_Directions for this task_. Copy out, word for word, everything in the data from the line containing "This screenshot has width=1500, height=1400." down to the line containing "coordinates (436, 78).", with both of those lines included.

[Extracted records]
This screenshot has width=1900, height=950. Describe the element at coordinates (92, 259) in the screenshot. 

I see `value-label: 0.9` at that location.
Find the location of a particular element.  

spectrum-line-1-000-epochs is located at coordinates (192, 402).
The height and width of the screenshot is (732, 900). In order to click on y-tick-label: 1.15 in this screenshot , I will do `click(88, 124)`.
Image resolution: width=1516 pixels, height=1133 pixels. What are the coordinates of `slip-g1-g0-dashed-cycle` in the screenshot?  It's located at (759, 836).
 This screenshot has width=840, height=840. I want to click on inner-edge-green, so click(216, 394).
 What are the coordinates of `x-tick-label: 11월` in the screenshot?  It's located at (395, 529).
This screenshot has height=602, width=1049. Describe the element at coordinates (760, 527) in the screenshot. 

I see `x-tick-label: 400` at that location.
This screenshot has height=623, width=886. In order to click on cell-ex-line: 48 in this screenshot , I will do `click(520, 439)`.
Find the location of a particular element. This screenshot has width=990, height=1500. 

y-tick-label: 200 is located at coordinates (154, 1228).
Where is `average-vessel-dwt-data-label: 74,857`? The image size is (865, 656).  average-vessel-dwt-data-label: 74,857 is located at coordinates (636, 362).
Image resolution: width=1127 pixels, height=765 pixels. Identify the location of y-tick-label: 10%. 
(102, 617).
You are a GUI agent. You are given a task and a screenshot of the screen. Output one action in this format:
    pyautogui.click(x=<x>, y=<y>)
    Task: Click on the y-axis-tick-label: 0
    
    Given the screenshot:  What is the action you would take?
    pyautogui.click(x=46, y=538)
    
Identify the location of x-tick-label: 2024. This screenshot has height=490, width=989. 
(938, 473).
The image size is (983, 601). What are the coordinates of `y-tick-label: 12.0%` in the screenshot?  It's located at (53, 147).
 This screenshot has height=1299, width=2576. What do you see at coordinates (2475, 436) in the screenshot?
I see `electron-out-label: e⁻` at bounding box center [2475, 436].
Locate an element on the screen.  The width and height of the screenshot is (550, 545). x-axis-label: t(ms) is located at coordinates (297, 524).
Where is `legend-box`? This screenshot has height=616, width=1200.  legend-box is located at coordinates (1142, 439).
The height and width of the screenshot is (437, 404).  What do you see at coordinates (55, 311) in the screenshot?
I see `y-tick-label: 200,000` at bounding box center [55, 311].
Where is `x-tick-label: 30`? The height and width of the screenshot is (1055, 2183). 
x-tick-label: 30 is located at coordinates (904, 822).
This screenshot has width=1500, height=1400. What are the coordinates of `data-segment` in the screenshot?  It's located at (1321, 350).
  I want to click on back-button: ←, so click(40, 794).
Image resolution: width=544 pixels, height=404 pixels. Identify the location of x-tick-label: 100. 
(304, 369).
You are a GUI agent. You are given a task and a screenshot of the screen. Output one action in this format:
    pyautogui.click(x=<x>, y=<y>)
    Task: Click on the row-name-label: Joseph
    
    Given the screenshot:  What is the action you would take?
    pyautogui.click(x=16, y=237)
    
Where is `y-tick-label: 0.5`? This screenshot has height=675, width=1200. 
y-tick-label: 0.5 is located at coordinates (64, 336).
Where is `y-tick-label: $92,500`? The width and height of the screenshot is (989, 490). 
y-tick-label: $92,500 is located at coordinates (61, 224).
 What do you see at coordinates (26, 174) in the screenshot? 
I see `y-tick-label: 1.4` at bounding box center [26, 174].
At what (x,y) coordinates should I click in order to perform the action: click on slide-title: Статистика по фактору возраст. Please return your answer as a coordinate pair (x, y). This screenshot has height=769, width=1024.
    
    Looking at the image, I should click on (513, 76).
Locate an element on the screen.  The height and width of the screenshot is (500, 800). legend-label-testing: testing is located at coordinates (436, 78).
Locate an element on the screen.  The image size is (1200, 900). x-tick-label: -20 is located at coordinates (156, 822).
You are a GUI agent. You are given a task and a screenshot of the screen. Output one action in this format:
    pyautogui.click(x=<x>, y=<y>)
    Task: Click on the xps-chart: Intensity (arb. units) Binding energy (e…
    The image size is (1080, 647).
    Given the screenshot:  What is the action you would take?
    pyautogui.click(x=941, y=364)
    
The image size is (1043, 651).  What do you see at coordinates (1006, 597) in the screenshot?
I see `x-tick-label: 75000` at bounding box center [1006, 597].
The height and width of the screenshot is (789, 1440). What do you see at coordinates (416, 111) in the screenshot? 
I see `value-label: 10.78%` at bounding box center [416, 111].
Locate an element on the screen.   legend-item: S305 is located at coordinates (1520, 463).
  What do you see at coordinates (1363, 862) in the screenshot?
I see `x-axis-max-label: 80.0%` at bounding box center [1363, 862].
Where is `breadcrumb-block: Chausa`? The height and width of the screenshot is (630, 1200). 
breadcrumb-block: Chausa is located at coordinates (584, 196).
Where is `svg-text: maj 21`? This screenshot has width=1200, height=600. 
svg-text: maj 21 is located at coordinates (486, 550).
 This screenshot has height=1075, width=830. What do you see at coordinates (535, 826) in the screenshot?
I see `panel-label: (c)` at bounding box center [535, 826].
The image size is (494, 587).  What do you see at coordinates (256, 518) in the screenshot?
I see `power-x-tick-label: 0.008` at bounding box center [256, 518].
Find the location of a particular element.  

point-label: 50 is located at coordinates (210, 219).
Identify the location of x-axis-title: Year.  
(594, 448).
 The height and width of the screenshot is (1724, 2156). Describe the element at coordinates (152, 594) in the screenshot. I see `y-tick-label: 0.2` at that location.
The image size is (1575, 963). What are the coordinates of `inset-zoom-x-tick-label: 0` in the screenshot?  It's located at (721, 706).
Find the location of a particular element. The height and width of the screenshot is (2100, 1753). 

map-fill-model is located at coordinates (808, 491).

_Exercise output_.
This screenshot has width=1500, height=1400. What are the coordinates of `data-segment` in the screenshot?  It's located at (1321, 350).
  I want to click on back-button: ←, so click(40, 794).
Image resolution: width=544 pixels, height=404 pixels. Identify the location of x-tick-label: 100. 
(304, 369).
You are a GUI agent. You are given a task and a screenshot of the screen. Output one action in this format:
    pyautogui.click(x=<x>, y=<y>)
    Task: Click on the row-name-label: Joseph
    
    Given the screenshot:  What is the action you would take?
    pyautogui.click(x=16, y=237)
    
Where is `y-tick-label: 0.5`? This screenshot has height=675, width=1200. 
y-tick-label: 0.5 is located at coordinates (64, 336).
Where is `y-tick-label: $92,500`? The width and height of the screenshot is (989, 490). 
y-tick-label: $92,500 is located at coordinates (61, 224).
 What do you see at coordinates (26, 174) in the screenshot? 
I see `y-tick-label: 1.4` at bounding box center [26, 174].
At what (x,y) coordinates should I click in order to perform the action: click on slide-title: Статистика по фактору возраст. Please return your answer as a coordinate pair (x, y). This screenshot has height=769, width=1024.
    
    Looking at the image, I should click on (513, 76).
Locate an element on the screen.  The height and width of the screenshot is (500, 800). legend-label-testing: testing is located at coordinates (436, 78).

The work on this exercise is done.